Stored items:
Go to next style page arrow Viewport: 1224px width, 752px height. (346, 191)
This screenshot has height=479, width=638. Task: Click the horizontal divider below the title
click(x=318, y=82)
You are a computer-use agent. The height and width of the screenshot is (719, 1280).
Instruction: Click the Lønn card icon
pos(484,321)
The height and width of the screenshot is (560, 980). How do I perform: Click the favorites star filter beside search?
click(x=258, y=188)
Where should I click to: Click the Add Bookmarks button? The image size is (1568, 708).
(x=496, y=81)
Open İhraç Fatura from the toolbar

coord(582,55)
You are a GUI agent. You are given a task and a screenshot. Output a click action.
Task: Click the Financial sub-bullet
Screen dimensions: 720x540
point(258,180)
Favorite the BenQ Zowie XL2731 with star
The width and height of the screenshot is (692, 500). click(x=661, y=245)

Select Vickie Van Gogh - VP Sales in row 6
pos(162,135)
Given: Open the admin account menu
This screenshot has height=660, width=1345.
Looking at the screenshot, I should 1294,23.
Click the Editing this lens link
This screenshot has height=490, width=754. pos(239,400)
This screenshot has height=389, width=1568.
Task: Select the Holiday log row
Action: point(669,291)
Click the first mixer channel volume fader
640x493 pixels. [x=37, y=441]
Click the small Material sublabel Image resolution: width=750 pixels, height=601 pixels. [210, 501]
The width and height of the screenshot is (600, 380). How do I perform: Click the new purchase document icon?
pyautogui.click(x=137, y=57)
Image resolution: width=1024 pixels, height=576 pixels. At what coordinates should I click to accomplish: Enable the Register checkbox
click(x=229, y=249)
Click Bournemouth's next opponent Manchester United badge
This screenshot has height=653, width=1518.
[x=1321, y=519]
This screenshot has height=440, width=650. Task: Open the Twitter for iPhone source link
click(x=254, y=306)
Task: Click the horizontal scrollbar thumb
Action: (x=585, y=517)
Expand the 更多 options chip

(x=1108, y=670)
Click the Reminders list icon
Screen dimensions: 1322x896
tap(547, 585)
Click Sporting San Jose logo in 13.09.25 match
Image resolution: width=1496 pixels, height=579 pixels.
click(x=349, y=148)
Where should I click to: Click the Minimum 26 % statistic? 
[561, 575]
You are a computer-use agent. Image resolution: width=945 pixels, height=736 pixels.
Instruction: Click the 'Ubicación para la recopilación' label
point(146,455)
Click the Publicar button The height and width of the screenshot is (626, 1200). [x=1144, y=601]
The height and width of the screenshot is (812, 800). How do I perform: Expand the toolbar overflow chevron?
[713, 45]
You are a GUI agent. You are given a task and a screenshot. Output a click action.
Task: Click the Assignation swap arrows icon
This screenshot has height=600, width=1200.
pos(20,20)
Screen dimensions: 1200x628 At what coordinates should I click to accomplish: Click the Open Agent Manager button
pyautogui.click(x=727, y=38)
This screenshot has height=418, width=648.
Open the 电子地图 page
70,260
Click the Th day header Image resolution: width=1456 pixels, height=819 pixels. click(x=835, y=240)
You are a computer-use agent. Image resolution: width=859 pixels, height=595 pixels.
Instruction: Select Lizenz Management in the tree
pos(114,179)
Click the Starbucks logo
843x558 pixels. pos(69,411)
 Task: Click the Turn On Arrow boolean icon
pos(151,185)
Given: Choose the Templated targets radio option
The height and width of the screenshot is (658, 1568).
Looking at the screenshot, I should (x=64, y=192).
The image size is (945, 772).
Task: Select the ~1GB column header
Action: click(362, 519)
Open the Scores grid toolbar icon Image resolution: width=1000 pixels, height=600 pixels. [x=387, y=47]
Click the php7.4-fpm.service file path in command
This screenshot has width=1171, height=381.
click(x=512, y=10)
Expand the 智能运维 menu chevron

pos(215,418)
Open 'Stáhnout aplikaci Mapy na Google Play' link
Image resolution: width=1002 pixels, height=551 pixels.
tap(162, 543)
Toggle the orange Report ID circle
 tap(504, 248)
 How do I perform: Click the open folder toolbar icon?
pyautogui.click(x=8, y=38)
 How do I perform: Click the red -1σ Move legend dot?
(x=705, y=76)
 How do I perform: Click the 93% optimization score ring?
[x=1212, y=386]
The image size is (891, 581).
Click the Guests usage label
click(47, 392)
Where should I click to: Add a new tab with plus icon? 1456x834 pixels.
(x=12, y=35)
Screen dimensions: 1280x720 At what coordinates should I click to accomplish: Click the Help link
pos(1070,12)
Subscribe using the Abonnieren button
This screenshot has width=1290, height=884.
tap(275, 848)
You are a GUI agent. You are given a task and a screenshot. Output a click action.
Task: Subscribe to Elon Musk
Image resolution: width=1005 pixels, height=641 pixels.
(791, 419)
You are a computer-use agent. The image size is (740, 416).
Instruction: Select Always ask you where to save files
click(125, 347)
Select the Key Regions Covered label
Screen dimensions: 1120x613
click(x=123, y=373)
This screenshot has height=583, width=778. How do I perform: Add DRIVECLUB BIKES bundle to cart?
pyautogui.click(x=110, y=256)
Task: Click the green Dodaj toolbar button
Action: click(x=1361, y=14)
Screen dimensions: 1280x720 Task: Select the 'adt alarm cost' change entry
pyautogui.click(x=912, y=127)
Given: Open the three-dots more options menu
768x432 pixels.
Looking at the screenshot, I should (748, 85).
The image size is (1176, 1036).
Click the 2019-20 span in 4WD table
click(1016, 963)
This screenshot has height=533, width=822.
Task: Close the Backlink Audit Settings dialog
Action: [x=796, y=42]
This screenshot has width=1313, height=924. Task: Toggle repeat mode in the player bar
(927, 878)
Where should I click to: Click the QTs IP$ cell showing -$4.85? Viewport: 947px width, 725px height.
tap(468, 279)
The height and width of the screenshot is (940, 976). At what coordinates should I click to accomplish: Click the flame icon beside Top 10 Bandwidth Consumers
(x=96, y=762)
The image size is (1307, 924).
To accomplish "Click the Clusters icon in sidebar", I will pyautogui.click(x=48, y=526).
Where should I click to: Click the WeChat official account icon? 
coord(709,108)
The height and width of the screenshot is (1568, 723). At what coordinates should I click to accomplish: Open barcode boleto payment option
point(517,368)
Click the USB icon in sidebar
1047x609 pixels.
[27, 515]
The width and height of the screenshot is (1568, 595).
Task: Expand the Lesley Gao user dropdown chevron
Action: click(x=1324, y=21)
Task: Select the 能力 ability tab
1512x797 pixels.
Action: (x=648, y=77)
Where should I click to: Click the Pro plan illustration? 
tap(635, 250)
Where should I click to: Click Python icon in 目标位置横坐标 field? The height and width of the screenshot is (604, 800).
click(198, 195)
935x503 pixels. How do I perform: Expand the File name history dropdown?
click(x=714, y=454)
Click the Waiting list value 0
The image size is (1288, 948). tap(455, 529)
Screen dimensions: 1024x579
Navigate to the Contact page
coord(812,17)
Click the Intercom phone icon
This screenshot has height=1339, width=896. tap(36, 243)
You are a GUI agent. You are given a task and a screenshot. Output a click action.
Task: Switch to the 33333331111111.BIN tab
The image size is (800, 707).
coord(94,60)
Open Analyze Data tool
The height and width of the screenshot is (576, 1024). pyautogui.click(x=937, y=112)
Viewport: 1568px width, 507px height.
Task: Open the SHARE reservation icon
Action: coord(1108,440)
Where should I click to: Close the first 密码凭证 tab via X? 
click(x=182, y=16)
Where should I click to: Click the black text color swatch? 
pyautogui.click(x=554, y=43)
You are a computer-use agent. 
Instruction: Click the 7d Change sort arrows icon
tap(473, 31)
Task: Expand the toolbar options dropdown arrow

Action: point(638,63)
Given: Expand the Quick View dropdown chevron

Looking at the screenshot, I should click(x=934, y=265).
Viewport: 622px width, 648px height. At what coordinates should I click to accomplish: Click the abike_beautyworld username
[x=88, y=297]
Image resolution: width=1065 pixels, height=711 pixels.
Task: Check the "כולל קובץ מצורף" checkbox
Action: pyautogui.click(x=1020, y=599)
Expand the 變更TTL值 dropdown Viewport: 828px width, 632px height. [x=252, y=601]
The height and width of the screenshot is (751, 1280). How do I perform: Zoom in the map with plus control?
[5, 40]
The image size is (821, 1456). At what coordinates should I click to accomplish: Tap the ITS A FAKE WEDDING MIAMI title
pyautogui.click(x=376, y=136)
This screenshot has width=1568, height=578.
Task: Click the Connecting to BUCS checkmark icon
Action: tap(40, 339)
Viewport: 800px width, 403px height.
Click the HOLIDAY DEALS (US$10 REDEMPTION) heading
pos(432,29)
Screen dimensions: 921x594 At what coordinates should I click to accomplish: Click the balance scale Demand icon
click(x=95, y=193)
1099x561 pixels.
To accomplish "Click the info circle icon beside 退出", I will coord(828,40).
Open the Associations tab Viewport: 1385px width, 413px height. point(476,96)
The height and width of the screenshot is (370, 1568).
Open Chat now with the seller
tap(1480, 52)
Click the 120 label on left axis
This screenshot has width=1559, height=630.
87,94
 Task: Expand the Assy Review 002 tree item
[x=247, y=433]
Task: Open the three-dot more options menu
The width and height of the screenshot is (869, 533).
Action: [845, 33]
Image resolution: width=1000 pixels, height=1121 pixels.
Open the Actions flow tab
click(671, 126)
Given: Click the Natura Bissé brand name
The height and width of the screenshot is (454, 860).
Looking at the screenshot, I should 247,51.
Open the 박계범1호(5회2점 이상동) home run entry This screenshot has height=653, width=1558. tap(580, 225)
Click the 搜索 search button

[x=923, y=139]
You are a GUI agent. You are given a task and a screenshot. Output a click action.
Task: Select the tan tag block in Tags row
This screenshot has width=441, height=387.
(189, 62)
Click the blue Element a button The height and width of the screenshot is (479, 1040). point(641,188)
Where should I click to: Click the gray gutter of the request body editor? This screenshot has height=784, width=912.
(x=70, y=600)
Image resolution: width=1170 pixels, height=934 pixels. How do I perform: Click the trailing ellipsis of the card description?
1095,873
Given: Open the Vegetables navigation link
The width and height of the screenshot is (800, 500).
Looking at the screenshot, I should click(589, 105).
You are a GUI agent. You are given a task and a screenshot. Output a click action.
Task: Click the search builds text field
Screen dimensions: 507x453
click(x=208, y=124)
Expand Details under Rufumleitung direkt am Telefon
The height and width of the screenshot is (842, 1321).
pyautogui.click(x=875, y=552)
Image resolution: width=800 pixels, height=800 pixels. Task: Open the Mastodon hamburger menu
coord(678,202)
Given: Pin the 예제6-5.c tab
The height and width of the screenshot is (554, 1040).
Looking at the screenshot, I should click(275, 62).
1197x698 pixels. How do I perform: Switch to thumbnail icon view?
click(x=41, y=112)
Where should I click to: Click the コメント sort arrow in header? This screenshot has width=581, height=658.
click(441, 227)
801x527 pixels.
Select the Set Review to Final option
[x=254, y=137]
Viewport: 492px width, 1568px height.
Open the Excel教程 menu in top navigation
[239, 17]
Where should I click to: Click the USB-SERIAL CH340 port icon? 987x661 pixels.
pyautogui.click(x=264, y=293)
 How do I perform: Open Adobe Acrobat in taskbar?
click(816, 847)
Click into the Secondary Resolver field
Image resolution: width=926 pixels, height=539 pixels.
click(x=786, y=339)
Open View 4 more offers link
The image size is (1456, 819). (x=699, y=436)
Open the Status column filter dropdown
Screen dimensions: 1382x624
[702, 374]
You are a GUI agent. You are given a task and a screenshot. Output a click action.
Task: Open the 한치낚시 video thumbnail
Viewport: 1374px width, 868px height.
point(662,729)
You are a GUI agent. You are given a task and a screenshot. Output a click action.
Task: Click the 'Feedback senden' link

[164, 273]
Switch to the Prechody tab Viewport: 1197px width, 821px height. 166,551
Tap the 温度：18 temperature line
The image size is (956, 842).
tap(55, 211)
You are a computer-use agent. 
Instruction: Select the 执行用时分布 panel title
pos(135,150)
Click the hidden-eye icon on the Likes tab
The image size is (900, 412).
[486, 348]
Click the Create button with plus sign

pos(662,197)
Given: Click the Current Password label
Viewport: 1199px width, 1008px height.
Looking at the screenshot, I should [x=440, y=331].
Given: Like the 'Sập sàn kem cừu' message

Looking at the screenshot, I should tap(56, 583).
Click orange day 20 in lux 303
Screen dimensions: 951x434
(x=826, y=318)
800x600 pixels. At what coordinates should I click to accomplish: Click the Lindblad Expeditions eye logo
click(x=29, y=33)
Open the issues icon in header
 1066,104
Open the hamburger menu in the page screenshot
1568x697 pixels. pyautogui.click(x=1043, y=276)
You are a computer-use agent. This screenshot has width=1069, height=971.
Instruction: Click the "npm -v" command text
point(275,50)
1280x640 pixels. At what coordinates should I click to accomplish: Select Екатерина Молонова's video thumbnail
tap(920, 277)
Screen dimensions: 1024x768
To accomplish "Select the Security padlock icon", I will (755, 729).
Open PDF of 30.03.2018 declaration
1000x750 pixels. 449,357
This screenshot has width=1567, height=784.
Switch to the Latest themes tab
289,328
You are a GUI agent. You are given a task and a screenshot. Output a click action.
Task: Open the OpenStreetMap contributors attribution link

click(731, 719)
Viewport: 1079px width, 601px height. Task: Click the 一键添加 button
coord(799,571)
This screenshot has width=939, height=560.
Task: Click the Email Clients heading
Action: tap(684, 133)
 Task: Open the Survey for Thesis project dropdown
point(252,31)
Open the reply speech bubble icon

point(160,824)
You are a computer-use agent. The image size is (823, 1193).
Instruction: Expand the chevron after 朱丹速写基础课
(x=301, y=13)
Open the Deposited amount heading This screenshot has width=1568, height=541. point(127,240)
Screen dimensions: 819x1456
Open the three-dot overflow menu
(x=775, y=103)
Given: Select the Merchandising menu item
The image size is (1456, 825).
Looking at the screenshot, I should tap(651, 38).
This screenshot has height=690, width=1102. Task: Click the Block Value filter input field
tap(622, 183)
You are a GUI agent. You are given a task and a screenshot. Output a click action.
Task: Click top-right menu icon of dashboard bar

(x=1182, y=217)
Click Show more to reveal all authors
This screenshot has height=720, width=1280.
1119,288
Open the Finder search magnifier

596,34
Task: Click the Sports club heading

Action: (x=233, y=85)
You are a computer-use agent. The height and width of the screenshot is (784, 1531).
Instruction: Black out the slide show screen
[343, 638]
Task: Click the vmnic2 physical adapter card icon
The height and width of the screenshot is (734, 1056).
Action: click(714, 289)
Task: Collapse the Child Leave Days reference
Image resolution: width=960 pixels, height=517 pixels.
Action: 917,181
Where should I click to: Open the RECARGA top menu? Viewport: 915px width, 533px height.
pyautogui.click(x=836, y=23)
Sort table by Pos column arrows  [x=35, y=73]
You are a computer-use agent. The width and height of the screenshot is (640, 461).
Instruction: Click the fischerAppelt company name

Task directions: Copy each line from the records above that includes the string "computer".

Answer to this exercise:
You are a computer-use agent. The height and width of the screenshot is (719, 1280).
You are a computer-use agent. Image resolution: width=945 pixels, height=736 pixels.
You are a computer-use agent. Image resolution: width=859 pixels, height=595 pixels.
You are a computer-use agent. The image size is (740, 416).
You are a computer-use agent. 
You are a computer-use agent. 
You are a computer-use agent. This screenshot has width=1069, height=971.
You are a computer-use agent. The image size is (823, 1193).
You are a computer-use agent. The height and width of the screenshot is (784, 1531).
You are a computer-use agent. The width and height of the screenshot is (640, 461).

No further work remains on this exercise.